▸ **Document extract**:

Feelings and bodies bear more thought. Yes. This is something that. Embodiment. That,
That consciousness is an embodied phenomenon and that the brain in a vat, right, meme,
just no, it just doesn't work.
Ditto, the downloading of consciousness onto a machine, you know, the dream of the transhumanists.
You're not going to have a body?
How's that going to work?
I think if somebody was to go out into self-improven podcast world or a school or anything,
and their fundamental question was,
how do I get smarter?
How am I more intelligent?
The answer you basically get has to do with training your mind,
studying, reading more, journaling in the morning,
whatever it might be.
And there's actually very, very little about deepening the connection
between your mind and your body.
As I have gotten older and as my work has become more creative, I think,
I've come to think it's a huge mistake
that a huge amount of just what I've had to get better out over the years
is paying attention to my body
such that then my mind can do something
with these signals that are not always easily interpretable
but have some intelligence that I don't feel like I am in control of
and it's quite deep.
And we misinterpret them.
I mean, think about you've got young kids.
When they're hungry, they will misinterpret that
as frustration or anger, and you realize, oh, they just need to eat, and then they'll be fine.
So we do go through a process of learning how to interpret what our body is telling us.
But it's true, as adults, where do you go to learn that?
I mean, meditation a little bit, you know, doing body scans and things like that.
You know, I've done meditation practices where the focus is very much on the body and what's
going on in every different part of the body.
but I think we would be wiser if we learned how to do this
and paid better attention to our bodies.
And I also think, I mean, in a way,
this is the lesson of Antonio Demosio's first book
in 1994, Descartes' error, it was called.
And he was basically showing that feelings and emotions
should be admitted into the decision-making process.
And he proved that people who couldn't experience emotion or feelings
made worse decisions than people who could,
and that there was kind of a gut check.
We have all these words for the gut and thought,
and there's some kind of,
buried deep in the language is this understanding
that our gut has something important
to tell us about a decision.
And so he kind of rehabilitated feelings and emotions
in the whole science of the brain.
But basically, we've been drumming feelings
and emotion out of our understanding
of the brain for hundreds of years.
And I don't know why.
I mean, it just, you know, this idea of the pinnacle of human consciousness is the cortex or the kinds of people who do this research are just really out of touch with their bodies.
I like that as a hypothesis.
I'll be hearing from some of them.
Fair enough.
I want to pick up on something you said in there about the sequencing, about how feelings often precede thoughts.

▸ **Data to examine**:

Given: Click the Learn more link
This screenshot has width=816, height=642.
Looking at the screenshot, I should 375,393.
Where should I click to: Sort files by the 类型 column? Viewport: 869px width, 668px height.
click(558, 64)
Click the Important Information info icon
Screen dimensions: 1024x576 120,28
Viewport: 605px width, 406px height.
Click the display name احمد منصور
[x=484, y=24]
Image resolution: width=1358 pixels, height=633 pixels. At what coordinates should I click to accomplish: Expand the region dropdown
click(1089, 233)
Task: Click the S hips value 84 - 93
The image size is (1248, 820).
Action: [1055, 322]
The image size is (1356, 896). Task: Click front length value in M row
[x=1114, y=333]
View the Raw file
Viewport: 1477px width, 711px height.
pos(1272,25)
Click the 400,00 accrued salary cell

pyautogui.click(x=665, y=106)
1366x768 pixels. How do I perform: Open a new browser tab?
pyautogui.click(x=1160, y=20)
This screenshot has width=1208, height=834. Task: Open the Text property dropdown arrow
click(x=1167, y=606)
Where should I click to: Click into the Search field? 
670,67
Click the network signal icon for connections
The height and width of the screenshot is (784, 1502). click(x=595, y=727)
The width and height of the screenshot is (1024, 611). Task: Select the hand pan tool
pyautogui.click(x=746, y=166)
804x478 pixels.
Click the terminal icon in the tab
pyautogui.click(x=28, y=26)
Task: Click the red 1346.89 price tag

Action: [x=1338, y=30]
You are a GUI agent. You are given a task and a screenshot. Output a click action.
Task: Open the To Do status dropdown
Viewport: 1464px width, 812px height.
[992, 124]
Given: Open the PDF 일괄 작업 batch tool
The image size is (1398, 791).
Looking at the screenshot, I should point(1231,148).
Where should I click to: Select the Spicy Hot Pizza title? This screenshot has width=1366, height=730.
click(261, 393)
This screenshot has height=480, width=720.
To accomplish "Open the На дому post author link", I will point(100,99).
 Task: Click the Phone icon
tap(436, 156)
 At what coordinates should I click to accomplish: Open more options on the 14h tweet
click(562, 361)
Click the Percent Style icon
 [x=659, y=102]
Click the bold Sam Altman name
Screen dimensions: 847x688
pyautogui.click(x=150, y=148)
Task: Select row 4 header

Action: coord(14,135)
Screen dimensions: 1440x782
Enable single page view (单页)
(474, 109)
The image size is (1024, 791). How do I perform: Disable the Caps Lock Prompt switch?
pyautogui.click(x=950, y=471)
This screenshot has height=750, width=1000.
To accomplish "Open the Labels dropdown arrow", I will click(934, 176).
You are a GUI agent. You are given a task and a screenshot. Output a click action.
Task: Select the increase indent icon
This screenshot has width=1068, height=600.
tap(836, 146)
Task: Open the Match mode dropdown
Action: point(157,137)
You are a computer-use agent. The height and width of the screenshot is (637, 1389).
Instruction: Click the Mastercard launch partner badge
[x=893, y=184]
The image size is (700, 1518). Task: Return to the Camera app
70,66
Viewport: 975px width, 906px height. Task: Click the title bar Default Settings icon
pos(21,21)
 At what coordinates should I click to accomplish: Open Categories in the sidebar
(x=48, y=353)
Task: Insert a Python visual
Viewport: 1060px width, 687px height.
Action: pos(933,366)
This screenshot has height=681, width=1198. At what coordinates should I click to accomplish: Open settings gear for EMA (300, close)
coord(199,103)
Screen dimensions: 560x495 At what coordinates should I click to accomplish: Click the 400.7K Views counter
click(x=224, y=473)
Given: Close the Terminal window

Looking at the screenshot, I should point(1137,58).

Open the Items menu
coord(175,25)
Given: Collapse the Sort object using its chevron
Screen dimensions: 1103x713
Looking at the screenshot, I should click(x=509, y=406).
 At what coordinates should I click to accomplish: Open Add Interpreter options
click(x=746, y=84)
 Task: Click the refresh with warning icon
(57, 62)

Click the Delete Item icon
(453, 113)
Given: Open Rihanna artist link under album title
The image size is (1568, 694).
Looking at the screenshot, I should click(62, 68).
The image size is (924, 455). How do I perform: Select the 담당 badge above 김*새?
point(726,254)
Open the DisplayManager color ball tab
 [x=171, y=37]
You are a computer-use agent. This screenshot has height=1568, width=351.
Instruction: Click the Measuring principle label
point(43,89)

▸ **Exercise**:
Answer from the transcript on embodiment:
1. According to the speaker, what do young kids misinterpret their hunger as?
2. In what year was the book "Descartes' error" published?
3. Who made worse decisions, according to what that book proved?
Answer from the text alone, not the records.

▸ **Written answer**:
1. Frustration or anger.
2. 1994.
3. People who couldn't experience emotion or feelings.